Data for this exercise:

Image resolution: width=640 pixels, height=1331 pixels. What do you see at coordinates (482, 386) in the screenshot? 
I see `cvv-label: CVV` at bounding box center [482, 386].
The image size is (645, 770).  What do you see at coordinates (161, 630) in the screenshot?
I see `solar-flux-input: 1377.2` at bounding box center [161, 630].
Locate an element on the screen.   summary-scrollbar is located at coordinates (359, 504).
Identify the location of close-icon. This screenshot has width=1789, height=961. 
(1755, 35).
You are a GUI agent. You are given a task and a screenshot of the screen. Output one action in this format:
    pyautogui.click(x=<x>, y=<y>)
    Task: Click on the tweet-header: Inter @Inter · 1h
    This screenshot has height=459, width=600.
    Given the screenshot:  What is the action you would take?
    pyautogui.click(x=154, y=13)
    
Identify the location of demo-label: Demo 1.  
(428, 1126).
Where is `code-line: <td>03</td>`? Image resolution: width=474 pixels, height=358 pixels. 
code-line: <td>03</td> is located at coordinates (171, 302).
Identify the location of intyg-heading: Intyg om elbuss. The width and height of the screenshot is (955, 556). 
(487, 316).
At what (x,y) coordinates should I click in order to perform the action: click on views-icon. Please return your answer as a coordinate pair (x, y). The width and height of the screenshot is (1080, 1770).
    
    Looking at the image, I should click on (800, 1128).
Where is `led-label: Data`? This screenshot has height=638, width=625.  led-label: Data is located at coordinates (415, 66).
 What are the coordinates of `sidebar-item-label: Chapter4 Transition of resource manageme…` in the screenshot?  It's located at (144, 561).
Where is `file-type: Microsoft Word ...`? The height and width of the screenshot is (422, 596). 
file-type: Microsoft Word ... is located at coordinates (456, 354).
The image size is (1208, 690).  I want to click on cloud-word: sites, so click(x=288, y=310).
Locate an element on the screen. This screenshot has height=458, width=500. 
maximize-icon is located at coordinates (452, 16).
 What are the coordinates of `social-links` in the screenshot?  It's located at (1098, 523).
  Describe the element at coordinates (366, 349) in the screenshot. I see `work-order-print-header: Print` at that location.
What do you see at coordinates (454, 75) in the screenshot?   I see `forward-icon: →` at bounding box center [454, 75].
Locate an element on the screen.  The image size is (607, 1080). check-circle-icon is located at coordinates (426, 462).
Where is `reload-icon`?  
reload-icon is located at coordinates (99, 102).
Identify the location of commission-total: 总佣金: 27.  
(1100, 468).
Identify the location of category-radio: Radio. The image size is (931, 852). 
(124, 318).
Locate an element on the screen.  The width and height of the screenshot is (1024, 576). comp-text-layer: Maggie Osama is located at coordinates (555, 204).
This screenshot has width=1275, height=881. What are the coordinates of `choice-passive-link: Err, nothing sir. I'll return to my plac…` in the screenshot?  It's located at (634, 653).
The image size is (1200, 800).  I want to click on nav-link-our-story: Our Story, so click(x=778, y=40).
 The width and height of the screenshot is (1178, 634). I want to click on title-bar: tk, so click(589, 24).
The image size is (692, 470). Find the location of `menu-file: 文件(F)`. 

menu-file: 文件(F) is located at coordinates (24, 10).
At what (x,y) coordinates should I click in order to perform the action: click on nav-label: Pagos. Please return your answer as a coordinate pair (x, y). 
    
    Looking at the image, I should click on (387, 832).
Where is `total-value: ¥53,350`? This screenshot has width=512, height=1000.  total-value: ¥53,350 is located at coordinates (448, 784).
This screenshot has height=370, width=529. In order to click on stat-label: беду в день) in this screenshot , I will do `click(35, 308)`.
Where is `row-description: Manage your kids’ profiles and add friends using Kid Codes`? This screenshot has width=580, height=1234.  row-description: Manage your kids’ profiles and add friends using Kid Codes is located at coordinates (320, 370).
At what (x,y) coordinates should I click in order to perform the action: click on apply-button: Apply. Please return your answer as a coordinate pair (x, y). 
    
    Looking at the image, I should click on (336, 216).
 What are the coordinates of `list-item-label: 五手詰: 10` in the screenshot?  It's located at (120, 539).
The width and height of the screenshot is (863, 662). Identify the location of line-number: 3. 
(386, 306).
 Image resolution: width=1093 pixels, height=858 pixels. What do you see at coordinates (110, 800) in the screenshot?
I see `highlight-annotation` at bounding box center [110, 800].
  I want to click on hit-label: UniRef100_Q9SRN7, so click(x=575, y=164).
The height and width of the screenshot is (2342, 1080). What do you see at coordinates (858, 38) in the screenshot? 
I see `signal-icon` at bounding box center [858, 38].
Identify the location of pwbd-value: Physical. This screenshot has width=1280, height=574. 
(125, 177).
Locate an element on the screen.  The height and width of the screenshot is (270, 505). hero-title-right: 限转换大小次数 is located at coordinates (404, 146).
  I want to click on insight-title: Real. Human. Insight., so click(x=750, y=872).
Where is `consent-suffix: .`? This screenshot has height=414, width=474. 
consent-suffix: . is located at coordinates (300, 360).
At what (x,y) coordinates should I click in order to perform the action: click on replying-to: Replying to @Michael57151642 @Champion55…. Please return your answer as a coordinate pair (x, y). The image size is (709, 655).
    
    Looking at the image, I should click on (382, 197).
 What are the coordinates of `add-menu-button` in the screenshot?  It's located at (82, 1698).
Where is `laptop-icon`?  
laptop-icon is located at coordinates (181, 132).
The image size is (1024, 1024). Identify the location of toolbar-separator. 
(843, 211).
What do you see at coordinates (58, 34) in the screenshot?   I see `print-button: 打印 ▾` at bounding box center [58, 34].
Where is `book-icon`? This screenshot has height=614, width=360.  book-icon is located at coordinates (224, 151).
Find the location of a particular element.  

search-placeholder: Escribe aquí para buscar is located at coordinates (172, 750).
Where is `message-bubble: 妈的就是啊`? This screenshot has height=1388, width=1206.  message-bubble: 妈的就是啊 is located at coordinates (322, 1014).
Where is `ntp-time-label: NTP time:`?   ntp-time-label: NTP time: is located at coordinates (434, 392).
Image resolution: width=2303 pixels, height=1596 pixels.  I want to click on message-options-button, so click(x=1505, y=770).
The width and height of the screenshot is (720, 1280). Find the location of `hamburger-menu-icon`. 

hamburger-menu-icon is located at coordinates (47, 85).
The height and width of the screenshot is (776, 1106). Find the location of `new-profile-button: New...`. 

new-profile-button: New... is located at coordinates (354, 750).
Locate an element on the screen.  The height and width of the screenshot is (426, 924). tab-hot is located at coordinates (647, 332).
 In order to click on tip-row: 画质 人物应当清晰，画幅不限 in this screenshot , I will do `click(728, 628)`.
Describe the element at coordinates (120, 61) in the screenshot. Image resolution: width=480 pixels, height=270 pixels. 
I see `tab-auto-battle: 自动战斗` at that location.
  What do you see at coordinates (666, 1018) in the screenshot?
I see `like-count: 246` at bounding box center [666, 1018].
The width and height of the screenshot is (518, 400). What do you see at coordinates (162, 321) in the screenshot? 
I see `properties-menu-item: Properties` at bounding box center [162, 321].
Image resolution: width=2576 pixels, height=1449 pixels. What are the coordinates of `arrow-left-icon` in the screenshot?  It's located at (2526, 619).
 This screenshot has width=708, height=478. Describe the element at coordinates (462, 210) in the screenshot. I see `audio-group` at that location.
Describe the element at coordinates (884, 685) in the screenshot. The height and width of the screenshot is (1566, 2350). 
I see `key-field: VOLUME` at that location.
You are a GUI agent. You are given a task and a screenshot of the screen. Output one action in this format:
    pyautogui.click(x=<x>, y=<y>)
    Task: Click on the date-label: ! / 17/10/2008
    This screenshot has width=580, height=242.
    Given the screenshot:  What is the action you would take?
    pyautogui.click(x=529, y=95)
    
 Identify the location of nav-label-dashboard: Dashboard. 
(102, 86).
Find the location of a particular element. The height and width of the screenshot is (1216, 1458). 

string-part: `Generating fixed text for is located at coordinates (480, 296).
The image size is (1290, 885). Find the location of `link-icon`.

Task directions: Copy out the part of the listing above that opens with the line containing "I want to click on insight-title: Real." and closes with the line containing "Image resolution: width=2303", reproducing each line exactly.

Response to this exercise:
  I want to click on insight-title: Real. Human. Insight., so click(x=750, y=872).
Where is `consent-suffix: .`? This screenshot has height=414, width=474. 
consent-suffix: . is located at coordinates (300, 360).
At what (x,y) coordinates should I click in order to perform the action: click on replying-to: Replying to @Michael57151642 @Champion55…. Please return your answer as a coordinate pair (x, y). The image size is (709, 655).
    
    Looking at the image, I should click on (382, 197).
 What are the coordinates of `add-menu-button` in the screenshot?  It's located at (82, 1698).
Where is `laptop-icon`?  
laptop-icon is located at coordinates (181, 132).
The image size is (1024, 1024). Identify the location of toolbar-separator. 
(843, 211).
What do you see at coordinates (58, 34) in the screenshot?   I see `print-button: 打印 ▾` at bounding box center [58, 34].
Where is `book-icon`? This screenshot has height=614, width=360.  book-icon is located at coordinates (224, 151).
Find the location of a particular element.  

search-placeholder: Escribe aquí para buscar is located at coordinates (172, 750).
Where is `message-bubble: 妈的就是啊`? This screenshot has height=1388, width=1206.  message-bubble: 妈的就是啊 is located at coordinates (322, 1014).
Where is `ntp-time-label: NTP time:`?   ntp-time-label: NTP time: is located at coordinates (434, 392).
Image resolution: width=2303 pixels, height=1596 pixels.  I want to click on message-options-button, so click(x=1505, y=770).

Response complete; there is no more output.